Lin Shu, Inc.

Lin Shu, Inc.
Author :
Publisher : Oxford University Press
Total Pages : 309
Release :
ISBN-10 : 9780199892884
ISBN-13 : 0199892881
Rating : 4/5 (84 Downloads)

Book Synopsis Lin Shu, Inc. by : Michael Gibbs Hill

Download or read book Lin Shu, Inc. written by Michael Gibbs Hill and published by Oxford University Press. This book was released on 2013 with total page 309 pages. Available in PDF, EPUB and Kindle. Book excerpt: Broken tools -- The name is changed, but the tale is told of you -- Double exposure -- Looking backward? -- The national classicist -- Becoming Wang Jingxuan -- Conclusion : pure and chaste writing

Lin Shu, Inc

Lin Shu, Inc
Author :
Publisher :
Total Pages : 518
Release :
ISBN-10 : OCLC:641698935
ISBN-13 :
Rating : 4/5 (35 Downloads)

Book Synopsis Lin Shu, Inc by : Michael Gibbs Hill

Download or read book Lin Shu, Inc written by Michael Gibbs Hill and published by . This book was released on 2008 with total page 518 pages. Available in PDF, EPUB and Kindle. Book excerpt:

China from Empire to Nation-State

China from Empire to Nation-State
Author :
Publisher : Harvard University Press
Total Pages : 196
Release :
ISBN-10 : 9780674966963
ISBN-13 : 0674966961
Rating : 4/5 (63 Downloads)

Book Synopsis China from Empire to Nation-State by : Hui Wang

Download or read book China from Empire to Nation-State written by Hui Wang and published by Harvard University Press. This book was released on 2014-10-14 with total page 196 pages. Available in PDF, EPUB and Kindle. Book excerpt: This translation of the Introduction to Wang Hui’s Rise of Modern Chinese Thought (2004) makes part of his four-volume masterwork available to English readers for the first time. A leading public intellectual in China, Wang charts the historical currents that have shaped Chinese modernity from the Song Dynasty to the present day, and along the way challenges the West to rethink some of its most basic assumptions about what it means to be modern. China from Empire to Nation-State exposes oversimplifications and distortions implicit in Western critiques of Chinese history, which long held that China was culturally resistant to modernization, only able to join the community of modern nations when the Qing Empire finally collapsed in 1912. Noting that Western ideas have failed to take into account the diversity of Chinese experience, Wang recovers important strains of premodern thought. Chinese thinkers theorized politics in ways that do not line up neatly with political thought in the West—for example, the notion of a “Heavenly Principle” that governed everything from the ordering of the cosmos to the structure of society and rationality itself.
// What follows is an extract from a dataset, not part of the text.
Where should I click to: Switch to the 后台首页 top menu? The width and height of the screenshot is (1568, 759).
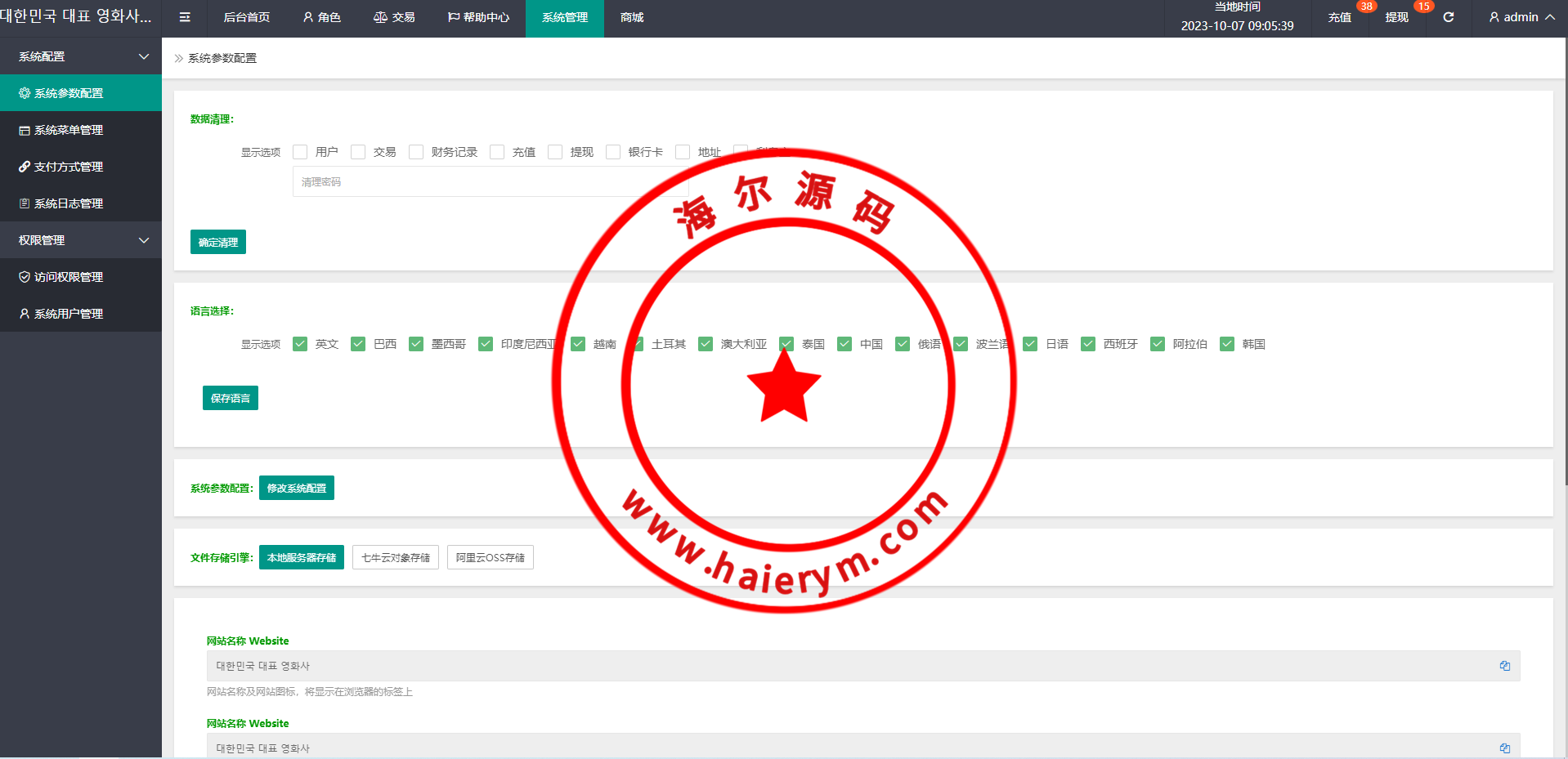tap(246, 17)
Often dismissed as evidence of imperial China’s irredeemably backward culture, many Neo-Confucian concepts reemerged in twentieth-century Chinese political discourse, as thinkers and activists from across the ideological spectrum appealed to ancient precedents and principles in support of their political and cultural agendas. Wang thus enables us to see how many aspects of premodern thought contributed to a distinctly Chinese vision of modernity.

Channel Codes

Channel Codes
Author :
Publisher : Cambridge University Press
Total Pages : 709
Release :
ISBN-10 : 9781139483018
ISBN-13 : 1139483013
Rating : 4/5 (18 Downloads)

Book Synopsis Channel Codes by : William Ryan

Download or read book Channel Codes written by William Ryan and published by Cambridge University Press. This book was released on 2009-09-17 with total page 709 pages. Available in PDF, EPUB and Kindle. Book excerpt: Channel coding lies at the heart of digital communication and data storage, and this detailed introduction describes the core theory as well as decoding algorithms, implementation details, and performance analyses. In this book, Professors Ryan and Lin provide clear information on modern channel codes, including turbo and low-density parity-check (LDPC) codes. They also present detailed coverage of BCH codes, Reed-Solomon codes, convolutional codes, finite geometry codes, and product codes, providing a one-stop resource for both classical and modern coding techniques. Assuming no prior knowledge in the field of channel coding, the opening chapters begin with basic theory to introduce newcomers to the subject. Later chapters then extend to advanced topics such as code ensemble performance analyses and algebraic code design. 250 varied and stimulating end-of-chapter problems are also included to test and enhance learning, making this an essential resource for students and practitioners alike.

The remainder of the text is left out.